[INSTRUCTIONS TO FOLLOW]:
In the records below, find the line containing "Click the star-burst icon next to 平安银行", then extract that line and all subsequent lines exactly, leaving out everything else.

[DATA LISTING]:
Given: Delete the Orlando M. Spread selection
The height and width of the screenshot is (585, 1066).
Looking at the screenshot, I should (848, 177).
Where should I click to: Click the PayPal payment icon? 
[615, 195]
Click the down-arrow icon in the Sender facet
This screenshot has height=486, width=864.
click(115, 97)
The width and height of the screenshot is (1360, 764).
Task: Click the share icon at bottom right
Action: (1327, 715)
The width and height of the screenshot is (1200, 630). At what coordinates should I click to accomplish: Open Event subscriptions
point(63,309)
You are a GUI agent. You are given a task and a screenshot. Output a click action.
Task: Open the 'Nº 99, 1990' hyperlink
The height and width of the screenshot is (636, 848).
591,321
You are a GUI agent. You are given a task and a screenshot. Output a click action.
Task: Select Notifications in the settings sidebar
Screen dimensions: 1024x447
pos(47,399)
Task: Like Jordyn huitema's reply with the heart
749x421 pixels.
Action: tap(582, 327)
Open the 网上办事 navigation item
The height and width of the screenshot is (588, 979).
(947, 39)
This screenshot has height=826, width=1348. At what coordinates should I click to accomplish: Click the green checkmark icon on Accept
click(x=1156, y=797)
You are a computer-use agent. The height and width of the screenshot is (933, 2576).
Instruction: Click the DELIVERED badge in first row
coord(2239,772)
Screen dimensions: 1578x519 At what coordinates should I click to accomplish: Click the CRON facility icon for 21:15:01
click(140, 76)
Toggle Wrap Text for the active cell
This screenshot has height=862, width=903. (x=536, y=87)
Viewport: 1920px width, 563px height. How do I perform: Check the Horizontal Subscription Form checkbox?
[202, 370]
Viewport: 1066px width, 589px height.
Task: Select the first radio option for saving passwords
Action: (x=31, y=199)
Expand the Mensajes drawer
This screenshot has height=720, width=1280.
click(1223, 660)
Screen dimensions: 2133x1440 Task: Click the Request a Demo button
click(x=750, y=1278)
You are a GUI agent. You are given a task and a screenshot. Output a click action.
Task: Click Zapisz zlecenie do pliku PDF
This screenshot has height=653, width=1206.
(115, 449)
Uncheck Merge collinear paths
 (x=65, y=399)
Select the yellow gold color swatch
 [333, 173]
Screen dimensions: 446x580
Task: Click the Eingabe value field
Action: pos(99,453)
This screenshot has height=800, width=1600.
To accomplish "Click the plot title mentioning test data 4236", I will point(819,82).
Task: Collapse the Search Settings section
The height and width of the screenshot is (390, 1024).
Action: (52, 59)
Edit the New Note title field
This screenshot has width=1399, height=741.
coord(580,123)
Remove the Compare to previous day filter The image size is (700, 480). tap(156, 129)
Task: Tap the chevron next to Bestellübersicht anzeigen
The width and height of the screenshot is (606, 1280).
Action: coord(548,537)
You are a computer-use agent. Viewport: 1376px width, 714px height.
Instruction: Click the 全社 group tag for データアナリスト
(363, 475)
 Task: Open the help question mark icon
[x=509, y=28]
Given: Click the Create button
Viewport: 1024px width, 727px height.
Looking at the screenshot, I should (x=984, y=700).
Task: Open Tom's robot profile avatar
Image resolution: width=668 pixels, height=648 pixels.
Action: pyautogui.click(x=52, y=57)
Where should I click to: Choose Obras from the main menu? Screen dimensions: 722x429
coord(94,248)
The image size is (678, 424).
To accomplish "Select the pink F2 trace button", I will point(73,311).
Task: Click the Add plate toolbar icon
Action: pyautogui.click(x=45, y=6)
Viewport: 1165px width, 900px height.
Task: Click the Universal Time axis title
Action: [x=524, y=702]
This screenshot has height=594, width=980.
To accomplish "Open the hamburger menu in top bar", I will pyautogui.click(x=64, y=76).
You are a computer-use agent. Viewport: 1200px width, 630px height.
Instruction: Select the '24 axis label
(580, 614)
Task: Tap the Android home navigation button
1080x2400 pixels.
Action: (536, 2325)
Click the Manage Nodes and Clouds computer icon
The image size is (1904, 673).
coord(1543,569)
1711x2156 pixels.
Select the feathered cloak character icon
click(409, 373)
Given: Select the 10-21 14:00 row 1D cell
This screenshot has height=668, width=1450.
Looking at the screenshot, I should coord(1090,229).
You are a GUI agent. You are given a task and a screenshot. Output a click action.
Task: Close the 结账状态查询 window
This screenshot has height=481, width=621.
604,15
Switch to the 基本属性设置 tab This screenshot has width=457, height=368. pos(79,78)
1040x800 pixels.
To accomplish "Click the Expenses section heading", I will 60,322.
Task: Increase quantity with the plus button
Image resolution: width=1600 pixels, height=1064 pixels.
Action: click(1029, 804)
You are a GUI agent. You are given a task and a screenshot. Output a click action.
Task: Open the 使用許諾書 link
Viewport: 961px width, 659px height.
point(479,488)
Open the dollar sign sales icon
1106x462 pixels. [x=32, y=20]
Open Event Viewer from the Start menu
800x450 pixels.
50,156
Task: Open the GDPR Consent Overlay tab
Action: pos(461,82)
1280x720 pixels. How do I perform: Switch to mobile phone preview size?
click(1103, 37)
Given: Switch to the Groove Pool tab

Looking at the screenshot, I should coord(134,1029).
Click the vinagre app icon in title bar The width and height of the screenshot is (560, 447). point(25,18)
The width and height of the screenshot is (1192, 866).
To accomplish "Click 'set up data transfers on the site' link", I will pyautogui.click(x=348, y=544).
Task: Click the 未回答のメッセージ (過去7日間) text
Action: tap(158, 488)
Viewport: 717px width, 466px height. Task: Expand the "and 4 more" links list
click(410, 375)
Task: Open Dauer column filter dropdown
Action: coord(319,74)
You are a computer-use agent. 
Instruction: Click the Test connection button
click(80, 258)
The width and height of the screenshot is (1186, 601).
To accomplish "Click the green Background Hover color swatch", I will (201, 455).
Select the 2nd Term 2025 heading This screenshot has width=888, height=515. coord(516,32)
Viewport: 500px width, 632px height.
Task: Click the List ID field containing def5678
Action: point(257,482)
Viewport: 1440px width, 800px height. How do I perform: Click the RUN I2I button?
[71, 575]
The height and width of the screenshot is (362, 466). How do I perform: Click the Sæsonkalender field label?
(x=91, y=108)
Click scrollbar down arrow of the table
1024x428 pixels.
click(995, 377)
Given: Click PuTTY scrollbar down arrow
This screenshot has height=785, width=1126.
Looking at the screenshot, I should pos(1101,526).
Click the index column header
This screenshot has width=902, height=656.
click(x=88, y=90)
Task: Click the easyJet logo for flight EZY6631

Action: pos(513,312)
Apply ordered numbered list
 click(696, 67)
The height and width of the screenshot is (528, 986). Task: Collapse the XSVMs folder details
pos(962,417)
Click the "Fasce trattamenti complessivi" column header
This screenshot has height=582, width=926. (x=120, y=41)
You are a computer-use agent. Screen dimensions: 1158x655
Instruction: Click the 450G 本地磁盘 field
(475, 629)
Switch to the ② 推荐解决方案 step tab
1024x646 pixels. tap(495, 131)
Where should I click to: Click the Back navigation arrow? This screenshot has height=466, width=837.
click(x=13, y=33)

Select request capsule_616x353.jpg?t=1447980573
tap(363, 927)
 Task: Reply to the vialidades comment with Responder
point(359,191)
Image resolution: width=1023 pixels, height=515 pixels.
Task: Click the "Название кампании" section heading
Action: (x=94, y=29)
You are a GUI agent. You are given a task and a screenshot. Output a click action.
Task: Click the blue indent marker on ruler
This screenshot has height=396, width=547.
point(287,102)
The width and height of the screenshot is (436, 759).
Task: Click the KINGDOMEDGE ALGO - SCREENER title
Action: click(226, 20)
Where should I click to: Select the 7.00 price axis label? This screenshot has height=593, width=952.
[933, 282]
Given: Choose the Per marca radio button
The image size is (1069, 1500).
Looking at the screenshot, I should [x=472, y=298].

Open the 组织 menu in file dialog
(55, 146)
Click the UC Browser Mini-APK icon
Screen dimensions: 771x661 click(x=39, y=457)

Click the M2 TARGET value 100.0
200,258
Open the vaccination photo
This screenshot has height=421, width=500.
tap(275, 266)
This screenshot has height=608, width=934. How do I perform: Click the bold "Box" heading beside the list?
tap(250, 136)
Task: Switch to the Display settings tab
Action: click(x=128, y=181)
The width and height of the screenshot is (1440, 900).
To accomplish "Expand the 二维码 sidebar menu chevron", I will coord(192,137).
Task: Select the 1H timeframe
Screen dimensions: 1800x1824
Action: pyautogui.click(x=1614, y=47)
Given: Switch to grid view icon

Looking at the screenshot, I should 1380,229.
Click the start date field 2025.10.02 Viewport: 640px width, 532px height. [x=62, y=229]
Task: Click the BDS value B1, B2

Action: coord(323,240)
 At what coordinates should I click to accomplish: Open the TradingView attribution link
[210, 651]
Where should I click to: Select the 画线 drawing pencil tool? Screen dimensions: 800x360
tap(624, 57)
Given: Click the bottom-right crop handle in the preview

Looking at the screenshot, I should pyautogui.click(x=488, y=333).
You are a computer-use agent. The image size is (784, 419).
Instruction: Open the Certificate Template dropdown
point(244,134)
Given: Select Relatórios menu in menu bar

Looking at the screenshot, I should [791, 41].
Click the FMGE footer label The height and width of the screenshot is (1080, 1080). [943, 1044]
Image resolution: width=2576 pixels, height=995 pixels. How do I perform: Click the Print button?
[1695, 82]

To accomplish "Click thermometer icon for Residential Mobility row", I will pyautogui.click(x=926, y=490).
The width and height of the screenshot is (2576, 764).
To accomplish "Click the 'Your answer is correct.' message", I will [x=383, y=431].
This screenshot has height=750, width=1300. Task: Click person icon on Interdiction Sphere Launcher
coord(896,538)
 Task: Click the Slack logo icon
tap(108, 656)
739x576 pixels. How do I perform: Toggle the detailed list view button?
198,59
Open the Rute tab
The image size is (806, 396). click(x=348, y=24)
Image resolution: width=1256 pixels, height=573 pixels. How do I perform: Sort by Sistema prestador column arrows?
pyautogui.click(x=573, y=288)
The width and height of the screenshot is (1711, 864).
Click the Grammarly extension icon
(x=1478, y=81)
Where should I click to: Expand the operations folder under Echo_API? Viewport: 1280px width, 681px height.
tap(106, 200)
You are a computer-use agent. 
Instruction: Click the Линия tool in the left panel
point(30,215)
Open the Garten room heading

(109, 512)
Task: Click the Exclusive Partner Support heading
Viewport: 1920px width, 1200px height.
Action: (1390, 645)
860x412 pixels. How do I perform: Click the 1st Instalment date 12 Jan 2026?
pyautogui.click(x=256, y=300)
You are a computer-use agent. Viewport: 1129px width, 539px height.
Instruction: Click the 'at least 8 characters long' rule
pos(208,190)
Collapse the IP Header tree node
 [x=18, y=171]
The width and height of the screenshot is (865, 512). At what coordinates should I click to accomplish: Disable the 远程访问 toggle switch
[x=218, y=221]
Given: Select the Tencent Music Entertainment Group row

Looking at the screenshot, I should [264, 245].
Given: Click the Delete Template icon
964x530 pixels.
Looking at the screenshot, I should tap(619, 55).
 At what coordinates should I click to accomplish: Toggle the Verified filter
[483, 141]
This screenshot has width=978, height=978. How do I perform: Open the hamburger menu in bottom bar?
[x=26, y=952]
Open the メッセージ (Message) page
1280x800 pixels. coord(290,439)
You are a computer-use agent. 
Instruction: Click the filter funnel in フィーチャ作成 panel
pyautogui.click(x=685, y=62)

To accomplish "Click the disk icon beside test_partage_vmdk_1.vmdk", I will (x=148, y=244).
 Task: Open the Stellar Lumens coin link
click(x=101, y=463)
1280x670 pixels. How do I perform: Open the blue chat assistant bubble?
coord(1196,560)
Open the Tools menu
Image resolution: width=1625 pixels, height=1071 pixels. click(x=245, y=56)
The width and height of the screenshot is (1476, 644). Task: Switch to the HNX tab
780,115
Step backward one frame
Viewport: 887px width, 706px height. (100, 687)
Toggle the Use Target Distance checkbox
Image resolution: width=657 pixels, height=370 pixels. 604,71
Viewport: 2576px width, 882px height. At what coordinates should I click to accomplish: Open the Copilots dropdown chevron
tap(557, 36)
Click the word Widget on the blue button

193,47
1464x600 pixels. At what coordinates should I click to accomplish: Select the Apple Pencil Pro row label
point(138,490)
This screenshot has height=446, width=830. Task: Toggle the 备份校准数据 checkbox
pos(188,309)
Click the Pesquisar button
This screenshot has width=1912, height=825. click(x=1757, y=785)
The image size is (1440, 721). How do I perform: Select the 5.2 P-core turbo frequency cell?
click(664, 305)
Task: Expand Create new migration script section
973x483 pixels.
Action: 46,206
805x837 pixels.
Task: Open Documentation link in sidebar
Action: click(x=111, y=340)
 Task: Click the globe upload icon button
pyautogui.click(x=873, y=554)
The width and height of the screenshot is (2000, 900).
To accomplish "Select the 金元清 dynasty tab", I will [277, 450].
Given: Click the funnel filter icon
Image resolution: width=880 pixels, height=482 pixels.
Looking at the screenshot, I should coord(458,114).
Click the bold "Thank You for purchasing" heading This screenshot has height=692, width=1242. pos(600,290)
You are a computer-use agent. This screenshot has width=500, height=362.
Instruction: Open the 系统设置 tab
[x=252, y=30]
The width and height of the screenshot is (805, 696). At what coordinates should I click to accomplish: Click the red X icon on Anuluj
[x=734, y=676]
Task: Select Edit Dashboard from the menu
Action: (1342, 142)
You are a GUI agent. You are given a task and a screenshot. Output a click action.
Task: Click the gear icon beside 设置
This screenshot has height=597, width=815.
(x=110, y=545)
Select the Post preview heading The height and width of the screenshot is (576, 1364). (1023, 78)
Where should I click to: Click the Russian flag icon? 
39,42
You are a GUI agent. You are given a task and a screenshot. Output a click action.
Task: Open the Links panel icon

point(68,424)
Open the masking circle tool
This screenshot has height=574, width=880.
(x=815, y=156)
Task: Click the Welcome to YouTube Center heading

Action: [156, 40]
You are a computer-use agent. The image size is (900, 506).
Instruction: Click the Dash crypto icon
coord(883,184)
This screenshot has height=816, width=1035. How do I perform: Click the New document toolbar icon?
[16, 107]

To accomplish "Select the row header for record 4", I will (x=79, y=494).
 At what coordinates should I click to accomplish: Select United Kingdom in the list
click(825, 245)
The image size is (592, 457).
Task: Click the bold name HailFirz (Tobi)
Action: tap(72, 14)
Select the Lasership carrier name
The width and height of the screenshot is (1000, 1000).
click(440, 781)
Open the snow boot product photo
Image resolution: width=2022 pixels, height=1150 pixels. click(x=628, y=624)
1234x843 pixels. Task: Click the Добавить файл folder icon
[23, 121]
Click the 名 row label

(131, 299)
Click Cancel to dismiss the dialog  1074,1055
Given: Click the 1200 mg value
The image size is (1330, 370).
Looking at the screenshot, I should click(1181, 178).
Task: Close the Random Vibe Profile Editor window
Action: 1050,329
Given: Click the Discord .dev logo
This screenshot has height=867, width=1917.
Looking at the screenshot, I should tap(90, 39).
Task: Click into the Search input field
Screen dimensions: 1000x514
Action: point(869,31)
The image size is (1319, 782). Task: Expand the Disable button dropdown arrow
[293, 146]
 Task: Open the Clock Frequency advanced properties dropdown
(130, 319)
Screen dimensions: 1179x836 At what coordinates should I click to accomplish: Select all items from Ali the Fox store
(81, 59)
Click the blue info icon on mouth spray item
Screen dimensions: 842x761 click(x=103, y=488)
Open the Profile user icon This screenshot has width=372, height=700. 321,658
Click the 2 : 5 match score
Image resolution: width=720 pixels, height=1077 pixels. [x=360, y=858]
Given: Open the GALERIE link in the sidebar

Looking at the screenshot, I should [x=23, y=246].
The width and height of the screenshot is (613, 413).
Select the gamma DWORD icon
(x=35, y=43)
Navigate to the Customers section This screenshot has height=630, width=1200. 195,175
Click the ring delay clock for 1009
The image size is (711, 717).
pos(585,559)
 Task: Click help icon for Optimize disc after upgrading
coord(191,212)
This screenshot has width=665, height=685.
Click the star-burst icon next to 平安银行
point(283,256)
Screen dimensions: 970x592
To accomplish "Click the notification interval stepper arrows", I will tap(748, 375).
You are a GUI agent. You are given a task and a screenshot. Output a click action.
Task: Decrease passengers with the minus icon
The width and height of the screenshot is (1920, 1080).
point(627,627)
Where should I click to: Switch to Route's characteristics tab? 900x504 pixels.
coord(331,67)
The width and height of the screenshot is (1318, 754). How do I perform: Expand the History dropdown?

[ANSWER TO THIS EXERCISE]:
Click the star-burst icon next to 平安银行
point(283,256)
Screen dimensions: 970x592
To accomplish "Click the notification interval stepper arrows", I will tap(748, 375).
You are a GUI agent. You are given a task and a screenshot. Output a click action.
Task: Decrease passengers with the minus icon
The width and height of the screenshot is (1920, 1080).
point(627,627)
Where should I click to: Switch to Route's characteristics tab? 900x504 pixels.
coord(331,67)
The width and height of the screenshot is (1318, 754). How do I perform: Expand the History dropdown?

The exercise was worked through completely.